Notice: The reproducibility variables underlying each score are classified using an automated LLM-based pipeline, validated against a manually labeled dataset. LLM-based classification introduces uncertainty and potential bias; scores should be interpreted as estimates. Full accuracy metrics and methodology are described in [1].
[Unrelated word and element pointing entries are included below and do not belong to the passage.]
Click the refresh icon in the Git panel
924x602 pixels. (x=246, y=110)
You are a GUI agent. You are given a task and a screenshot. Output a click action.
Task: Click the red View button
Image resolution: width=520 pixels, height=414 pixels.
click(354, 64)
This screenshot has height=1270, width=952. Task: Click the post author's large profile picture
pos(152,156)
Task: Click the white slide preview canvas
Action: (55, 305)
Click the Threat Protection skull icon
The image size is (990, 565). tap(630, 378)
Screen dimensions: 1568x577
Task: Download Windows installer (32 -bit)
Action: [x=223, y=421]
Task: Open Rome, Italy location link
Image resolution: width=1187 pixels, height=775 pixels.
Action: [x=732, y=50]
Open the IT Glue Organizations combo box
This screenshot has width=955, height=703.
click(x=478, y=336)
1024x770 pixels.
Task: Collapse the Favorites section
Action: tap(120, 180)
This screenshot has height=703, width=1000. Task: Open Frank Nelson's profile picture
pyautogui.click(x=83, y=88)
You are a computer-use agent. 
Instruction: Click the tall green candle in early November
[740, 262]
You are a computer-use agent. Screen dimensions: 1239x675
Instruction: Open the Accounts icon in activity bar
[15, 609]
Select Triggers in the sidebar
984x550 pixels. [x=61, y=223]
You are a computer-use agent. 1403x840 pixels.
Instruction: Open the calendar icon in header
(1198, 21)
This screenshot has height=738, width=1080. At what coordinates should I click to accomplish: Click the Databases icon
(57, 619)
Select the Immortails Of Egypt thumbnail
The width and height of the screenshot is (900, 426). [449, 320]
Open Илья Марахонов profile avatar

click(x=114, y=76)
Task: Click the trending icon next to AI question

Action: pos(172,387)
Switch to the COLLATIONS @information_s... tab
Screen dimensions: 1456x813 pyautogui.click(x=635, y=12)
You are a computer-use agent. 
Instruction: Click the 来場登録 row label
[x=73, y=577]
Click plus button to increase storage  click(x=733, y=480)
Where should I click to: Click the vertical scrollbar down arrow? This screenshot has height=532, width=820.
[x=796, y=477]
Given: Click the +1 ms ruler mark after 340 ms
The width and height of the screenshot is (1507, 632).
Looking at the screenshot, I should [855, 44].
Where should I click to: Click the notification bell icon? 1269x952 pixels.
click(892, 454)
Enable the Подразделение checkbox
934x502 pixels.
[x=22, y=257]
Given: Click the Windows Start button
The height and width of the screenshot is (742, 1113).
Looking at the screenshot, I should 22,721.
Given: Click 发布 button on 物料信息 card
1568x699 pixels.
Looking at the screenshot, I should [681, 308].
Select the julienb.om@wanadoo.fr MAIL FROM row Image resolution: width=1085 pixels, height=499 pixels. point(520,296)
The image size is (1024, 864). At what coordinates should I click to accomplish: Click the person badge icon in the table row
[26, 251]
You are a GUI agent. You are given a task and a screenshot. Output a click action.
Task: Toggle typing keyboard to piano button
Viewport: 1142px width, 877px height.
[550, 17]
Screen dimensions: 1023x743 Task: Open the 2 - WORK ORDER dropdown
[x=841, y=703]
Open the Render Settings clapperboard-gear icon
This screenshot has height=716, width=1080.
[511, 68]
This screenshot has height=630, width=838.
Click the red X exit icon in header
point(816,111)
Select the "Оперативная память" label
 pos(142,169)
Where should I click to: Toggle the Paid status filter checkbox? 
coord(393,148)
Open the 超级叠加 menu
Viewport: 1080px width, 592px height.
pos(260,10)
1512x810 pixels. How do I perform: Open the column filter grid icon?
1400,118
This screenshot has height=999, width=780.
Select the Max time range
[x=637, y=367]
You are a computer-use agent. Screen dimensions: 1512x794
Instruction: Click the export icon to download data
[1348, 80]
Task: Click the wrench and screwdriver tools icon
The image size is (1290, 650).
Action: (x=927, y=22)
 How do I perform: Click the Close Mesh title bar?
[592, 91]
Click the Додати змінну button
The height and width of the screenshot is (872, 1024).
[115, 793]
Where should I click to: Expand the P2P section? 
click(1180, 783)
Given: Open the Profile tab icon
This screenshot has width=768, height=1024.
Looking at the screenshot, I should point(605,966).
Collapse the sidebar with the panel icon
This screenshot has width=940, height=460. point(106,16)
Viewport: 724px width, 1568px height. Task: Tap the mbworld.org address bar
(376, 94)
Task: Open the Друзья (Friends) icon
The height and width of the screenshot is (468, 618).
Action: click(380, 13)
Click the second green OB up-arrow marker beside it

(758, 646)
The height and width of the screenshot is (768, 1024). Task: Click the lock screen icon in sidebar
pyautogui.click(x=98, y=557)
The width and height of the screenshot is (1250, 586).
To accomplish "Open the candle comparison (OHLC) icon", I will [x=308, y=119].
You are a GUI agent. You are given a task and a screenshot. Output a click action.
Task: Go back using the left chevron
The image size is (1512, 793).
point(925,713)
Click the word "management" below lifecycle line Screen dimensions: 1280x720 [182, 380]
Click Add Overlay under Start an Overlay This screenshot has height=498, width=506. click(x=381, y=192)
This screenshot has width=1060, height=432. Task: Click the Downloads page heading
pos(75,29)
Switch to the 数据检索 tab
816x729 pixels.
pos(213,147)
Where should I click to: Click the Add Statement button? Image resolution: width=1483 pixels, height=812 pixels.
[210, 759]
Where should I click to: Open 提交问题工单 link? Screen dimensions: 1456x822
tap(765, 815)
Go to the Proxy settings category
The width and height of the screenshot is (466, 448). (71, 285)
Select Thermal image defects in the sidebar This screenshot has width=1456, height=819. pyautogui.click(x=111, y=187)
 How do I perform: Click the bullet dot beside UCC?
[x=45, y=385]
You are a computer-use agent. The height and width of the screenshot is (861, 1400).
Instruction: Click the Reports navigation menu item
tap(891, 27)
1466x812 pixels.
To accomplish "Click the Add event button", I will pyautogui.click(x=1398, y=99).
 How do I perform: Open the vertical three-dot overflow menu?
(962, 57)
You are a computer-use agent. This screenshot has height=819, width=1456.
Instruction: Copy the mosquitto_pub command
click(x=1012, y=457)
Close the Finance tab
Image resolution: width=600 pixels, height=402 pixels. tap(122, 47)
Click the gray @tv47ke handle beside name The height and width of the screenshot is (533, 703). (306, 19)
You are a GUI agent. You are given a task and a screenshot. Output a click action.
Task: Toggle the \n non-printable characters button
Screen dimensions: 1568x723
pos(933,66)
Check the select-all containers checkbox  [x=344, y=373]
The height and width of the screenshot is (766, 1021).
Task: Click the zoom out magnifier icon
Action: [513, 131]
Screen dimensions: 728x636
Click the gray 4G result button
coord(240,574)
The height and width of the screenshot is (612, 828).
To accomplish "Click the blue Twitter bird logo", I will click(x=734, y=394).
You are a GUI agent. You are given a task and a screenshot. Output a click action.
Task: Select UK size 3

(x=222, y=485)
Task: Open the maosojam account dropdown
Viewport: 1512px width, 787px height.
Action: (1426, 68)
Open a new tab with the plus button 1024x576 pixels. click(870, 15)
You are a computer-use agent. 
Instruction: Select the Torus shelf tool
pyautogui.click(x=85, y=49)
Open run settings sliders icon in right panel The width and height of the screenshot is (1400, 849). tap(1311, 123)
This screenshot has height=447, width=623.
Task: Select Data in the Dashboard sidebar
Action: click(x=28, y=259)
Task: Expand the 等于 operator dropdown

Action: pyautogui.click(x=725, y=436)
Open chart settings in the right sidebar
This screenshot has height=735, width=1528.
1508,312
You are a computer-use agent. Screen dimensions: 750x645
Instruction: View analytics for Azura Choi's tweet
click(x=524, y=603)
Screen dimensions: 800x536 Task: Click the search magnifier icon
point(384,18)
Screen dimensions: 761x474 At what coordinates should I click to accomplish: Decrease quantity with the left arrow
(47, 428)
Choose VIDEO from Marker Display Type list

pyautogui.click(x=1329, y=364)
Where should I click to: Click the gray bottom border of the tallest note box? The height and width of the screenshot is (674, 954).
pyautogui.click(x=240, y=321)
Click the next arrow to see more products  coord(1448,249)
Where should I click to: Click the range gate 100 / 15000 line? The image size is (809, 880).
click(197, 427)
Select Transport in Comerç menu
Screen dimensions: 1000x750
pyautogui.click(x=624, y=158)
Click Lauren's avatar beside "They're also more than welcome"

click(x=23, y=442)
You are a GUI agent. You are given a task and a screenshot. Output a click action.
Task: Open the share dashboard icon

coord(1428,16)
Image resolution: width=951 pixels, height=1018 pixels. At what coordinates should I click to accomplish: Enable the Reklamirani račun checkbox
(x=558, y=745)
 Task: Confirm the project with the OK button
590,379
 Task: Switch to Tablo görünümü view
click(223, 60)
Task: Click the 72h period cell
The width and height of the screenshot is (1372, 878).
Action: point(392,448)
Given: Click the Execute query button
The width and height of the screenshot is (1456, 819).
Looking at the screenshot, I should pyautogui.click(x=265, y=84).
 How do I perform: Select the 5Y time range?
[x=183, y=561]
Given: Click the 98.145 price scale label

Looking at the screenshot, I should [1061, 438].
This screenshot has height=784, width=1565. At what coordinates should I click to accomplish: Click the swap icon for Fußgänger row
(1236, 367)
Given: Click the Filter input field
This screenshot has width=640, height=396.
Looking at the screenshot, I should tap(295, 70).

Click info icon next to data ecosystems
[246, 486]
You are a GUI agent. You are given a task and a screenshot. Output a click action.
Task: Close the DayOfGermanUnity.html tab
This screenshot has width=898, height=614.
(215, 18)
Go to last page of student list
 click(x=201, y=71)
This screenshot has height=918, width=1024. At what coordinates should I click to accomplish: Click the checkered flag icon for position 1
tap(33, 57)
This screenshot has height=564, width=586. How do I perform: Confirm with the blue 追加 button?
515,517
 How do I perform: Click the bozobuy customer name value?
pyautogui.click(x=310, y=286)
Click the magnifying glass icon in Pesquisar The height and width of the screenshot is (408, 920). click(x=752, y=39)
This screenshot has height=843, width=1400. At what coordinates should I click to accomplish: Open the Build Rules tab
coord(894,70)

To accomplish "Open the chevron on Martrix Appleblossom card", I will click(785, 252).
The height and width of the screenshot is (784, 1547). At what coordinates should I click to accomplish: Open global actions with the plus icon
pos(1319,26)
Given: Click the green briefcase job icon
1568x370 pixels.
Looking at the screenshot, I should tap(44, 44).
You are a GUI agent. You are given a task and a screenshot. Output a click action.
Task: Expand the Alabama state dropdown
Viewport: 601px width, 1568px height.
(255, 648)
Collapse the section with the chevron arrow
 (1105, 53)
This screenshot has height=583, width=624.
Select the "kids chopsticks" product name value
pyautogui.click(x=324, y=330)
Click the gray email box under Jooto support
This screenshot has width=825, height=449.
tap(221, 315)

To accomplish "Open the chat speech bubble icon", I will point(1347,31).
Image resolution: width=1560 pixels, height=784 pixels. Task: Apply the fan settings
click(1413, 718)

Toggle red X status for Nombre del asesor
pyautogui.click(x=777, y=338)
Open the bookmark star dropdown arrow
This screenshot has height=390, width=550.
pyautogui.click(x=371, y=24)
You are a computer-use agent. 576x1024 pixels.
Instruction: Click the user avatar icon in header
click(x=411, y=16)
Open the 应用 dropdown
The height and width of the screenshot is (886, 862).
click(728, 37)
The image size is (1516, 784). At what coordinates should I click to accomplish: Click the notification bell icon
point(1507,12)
Enhanced Graph Similarity Learning via Adaptive Multi-scale Feature Fusion

Authors: Cuifang Zou, Guangquan Lu, Wenzhen Zhang, Xuxia Zeng, Shilong Lin, Longqing Du, Shichao Zhang

IJCAI 2025 | Venue PDF | LLM Run Details

Reproducibility Variable Result LLM Response
Research Type Experimental Extensive experiments on benchmark datasets including AIDS700nef, LINUX, IMDBMulti, and PTC show that AMFF significantly outperforms existing methods on several metrics. The paper also includes a dedicated 'Experiment' section (Section 5) which details datasets, baselines, evaluation metrics, effectiveness, efficiency, and ablation studies, presenting results in tables and figures.
Researcher Affiliation Academia All authors are affiliated with Guangxi Normal University, which is an academic institution. The email domains used are primarily '@stu.gxnu.edu.cn' and '@mailbox.gxnu.edu.cn', indicating academic affiliations. While one email is '@outlook.com', the associated institution is still academic.
Pseudocode Yes The paper contains a clearly labeled algorithm block titled 'Algorithm 1 The Algorithm of AMFF.' on page 5.
Open Source Code No The paper does not provide an explicit statement or a direct link to open-source code for the methodology described. It does not mention any supplementary materials containing code either.
Open Datasets Yes The paper explicitly mentions and uses well-known benchmark datasets: AIDS700nef, LINUX, IMDBMulti, and PTC, providing brief descriptions for each in Section 5.1. The use of these established datasets implies their public availability.
Dataset Splits No The paper mentions training on graph pairs and calculating MSE loss over a 'training set' (Section 4.4), but it does not specify explicit dataset splits (e.g., percentages for training, validation, and test sets, or references to predefined splits for the benchmark datasets used).
Hardware Specification No The paper does not provide specific details about the hardware used to run the experiments, such as GPU or CPU models, memory, or specific computing environments.
Software Dependencies No The paper does not provide specific version numbers for any ancillary software or libraries used in implementing the described methodology or running the experiments.
Experiment Setup No While the paper describes the model architecture and the loss function used, it does not provide specific hyperparameters such as learning rate, batch size, number of epochs, or optimizer settings for the experiments conducted.